◆ **DATA TO PROCESS**
********************

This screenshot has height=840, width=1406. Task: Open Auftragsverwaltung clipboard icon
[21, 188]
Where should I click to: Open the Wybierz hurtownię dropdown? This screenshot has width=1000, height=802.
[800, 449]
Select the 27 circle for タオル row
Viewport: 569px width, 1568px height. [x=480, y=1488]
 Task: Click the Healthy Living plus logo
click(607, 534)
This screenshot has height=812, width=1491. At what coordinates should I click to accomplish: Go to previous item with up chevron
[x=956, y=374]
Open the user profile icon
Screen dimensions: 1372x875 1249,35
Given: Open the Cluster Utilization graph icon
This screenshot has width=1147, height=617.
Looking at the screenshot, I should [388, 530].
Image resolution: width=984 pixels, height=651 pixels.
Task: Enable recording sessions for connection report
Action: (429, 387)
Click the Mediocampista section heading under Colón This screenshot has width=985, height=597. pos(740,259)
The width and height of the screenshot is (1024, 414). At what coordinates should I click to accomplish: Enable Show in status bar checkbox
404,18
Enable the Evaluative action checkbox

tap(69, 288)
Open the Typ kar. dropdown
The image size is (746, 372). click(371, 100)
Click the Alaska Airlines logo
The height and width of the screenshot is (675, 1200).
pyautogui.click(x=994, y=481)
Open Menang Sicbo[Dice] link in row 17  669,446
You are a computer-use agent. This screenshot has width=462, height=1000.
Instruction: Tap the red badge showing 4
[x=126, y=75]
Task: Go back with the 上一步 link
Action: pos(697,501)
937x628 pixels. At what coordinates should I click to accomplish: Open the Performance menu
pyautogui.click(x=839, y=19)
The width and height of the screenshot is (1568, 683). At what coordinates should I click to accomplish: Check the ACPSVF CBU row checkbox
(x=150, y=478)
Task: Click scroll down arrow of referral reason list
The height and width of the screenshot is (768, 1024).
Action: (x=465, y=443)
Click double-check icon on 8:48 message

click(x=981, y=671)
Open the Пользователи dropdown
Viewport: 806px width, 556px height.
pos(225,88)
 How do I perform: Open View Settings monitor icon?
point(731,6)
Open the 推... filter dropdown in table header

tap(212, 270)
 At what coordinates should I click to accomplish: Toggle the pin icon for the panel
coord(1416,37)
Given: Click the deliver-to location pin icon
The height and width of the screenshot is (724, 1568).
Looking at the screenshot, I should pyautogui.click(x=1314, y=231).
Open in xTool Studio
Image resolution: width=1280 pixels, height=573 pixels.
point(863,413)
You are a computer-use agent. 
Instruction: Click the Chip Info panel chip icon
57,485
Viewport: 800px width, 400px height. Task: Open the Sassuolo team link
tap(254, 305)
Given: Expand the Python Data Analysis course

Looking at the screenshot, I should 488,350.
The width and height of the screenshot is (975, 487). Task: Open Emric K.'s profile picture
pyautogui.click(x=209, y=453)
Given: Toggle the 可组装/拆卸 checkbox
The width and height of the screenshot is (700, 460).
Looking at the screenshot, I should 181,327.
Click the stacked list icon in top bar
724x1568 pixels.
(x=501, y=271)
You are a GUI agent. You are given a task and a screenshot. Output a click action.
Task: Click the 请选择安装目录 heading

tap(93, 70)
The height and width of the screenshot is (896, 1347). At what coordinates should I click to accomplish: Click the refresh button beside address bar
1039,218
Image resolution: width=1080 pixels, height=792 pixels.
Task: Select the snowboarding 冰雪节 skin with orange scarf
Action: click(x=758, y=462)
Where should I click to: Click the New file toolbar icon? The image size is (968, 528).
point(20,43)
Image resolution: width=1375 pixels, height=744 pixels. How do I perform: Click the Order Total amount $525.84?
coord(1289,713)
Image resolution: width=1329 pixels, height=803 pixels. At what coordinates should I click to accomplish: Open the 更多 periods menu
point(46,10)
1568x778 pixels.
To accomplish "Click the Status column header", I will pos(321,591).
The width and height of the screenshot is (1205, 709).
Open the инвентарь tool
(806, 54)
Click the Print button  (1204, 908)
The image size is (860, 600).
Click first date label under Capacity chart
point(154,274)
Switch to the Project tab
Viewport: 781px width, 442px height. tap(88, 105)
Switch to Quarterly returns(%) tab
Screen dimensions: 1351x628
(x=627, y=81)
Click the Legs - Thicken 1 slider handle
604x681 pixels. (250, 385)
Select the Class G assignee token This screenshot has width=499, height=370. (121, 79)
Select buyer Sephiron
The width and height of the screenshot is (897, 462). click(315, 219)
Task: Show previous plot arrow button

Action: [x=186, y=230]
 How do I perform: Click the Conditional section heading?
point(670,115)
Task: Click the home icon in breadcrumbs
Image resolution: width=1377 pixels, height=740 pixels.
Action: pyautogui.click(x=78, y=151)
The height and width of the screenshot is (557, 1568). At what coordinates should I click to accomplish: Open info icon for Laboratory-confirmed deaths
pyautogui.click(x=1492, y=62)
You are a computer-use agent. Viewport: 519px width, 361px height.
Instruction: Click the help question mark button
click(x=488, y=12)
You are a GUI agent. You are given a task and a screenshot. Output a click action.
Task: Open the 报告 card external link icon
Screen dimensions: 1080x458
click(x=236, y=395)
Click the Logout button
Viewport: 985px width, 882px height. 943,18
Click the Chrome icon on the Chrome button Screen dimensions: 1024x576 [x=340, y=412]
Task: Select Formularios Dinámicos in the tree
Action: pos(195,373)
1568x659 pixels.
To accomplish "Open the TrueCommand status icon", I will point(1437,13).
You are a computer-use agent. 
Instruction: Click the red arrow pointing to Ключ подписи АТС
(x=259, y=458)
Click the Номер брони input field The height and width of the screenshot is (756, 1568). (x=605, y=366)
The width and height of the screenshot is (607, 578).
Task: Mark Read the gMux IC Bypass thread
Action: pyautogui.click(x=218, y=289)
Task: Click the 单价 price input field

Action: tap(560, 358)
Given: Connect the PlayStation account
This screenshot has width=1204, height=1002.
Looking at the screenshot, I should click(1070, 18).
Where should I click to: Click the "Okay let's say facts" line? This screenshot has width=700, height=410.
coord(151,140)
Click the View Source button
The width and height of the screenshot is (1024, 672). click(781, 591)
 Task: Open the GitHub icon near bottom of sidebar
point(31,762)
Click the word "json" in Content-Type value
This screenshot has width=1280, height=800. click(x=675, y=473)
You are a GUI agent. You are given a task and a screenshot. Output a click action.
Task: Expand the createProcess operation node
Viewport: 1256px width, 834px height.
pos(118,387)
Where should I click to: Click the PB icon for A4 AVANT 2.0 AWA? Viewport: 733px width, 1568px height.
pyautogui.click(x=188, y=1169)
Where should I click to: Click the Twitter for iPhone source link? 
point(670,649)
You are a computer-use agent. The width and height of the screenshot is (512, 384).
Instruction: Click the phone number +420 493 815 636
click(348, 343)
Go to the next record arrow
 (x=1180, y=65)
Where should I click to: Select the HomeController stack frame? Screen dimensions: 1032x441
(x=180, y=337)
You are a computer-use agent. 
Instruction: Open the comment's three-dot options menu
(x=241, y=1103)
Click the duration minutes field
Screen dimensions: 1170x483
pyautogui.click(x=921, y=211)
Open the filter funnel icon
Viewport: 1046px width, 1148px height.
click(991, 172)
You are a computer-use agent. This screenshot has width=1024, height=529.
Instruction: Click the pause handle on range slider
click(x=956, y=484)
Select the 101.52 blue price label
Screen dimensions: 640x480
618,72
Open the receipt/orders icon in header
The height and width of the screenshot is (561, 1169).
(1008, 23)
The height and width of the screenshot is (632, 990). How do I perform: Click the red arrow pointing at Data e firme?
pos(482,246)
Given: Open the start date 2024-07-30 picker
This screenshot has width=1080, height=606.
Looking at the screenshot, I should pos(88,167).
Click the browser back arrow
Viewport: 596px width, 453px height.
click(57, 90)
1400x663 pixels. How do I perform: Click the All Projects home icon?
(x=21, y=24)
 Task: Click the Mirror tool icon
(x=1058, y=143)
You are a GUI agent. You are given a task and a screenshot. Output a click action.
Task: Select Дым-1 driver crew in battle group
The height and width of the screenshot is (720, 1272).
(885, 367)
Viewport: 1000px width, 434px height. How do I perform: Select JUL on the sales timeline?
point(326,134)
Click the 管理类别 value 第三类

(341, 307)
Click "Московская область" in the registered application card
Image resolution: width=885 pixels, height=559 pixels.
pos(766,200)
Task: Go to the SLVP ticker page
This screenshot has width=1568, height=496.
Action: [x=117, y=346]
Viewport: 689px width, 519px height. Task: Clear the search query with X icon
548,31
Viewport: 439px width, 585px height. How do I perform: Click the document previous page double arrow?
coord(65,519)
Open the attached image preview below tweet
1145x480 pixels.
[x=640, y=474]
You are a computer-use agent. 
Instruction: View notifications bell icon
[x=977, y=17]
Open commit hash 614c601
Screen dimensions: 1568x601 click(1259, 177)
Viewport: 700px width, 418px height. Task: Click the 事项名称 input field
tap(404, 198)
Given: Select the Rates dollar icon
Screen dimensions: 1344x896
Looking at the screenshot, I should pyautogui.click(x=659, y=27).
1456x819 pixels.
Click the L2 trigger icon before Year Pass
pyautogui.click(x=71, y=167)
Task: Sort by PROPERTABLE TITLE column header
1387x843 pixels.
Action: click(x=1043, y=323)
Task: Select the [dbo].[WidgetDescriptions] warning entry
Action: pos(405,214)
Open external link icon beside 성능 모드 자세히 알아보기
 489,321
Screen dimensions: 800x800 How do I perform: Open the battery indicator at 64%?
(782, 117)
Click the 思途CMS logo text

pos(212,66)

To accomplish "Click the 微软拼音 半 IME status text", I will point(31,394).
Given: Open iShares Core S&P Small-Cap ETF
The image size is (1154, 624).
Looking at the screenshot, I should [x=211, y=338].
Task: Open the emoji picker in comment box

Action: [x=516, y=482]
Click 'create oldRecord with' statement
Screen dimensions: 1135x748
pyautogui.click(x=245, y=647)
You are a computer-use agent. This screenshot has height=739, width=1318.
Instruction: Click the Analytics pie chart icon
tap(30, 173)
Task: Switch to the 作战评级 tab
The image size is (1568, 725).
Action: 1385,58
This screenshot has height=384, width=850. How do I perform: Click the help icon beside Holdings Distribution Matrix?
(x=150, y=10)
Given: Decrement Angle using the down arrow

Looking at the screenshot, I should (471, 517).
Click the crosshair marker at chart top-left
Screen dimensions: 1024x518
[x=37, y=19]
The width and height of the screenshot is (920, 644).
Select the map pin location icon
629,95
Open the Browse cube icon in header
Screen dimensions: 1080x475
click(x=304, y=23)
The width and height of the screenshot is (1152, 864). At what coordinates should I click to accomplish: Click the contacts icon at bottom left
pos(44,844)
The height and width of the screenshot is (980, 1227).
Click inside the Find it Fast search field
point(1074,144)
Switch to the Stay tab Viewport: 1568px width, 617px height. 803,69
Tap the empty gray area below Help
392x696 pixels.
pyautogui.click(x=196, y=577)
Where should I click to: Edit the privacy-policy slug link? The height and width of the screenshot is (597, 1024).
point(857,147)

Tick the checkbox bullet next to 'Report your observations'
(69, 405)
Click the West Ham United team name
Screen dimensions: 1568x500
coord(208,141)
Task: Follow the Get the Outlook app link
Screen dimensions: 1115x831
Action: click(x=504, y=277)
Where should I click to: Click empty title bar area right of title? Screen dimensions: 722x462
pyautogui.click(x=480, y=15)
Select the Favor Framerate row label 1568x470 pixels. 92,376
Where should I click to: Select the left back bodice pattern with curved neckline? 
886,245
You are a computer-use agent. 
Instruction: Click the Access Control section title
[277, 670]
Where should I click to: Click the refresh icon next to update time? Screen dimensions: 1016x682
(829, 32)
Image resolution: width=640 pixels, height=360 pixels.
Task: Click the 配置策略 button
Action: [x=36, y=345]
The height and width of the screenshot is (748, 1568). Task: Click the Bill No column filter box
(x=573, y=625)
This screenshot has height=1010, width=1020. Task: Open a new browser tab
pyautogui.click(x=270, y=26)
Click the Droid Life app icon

********************

◆ **WHAT IS NEEDED**
The reply should hold only the lines from the beginning of the listing to the line with "Given: Open the Cluster", both ends included, unchanged.

◆ **SOLUTION**
This screenshot has height=840, width=1406. Task: Open Auftragsverwaltung clipboard icon
[21, 188]
Where should I click to: Open the Wybierz hurtownię dropdown? This screenshot has width=1000, height=802.
[800, 449]
Select the 27 circle for タオル row
Viewport: 569px width, 1568px height. [x=480, y=1488]
 Task: Click the Healthy Living plus logo
click(607, 534)
This screenshot has height=812, width=1491. At what coordinates should I click to accomplish: Go to previous item with up chevron
[x=956, y=374]
Open the user profile icon
Screen dimensions: 1372x875 1249,35
Given: Open the Cluster Utilization graph icon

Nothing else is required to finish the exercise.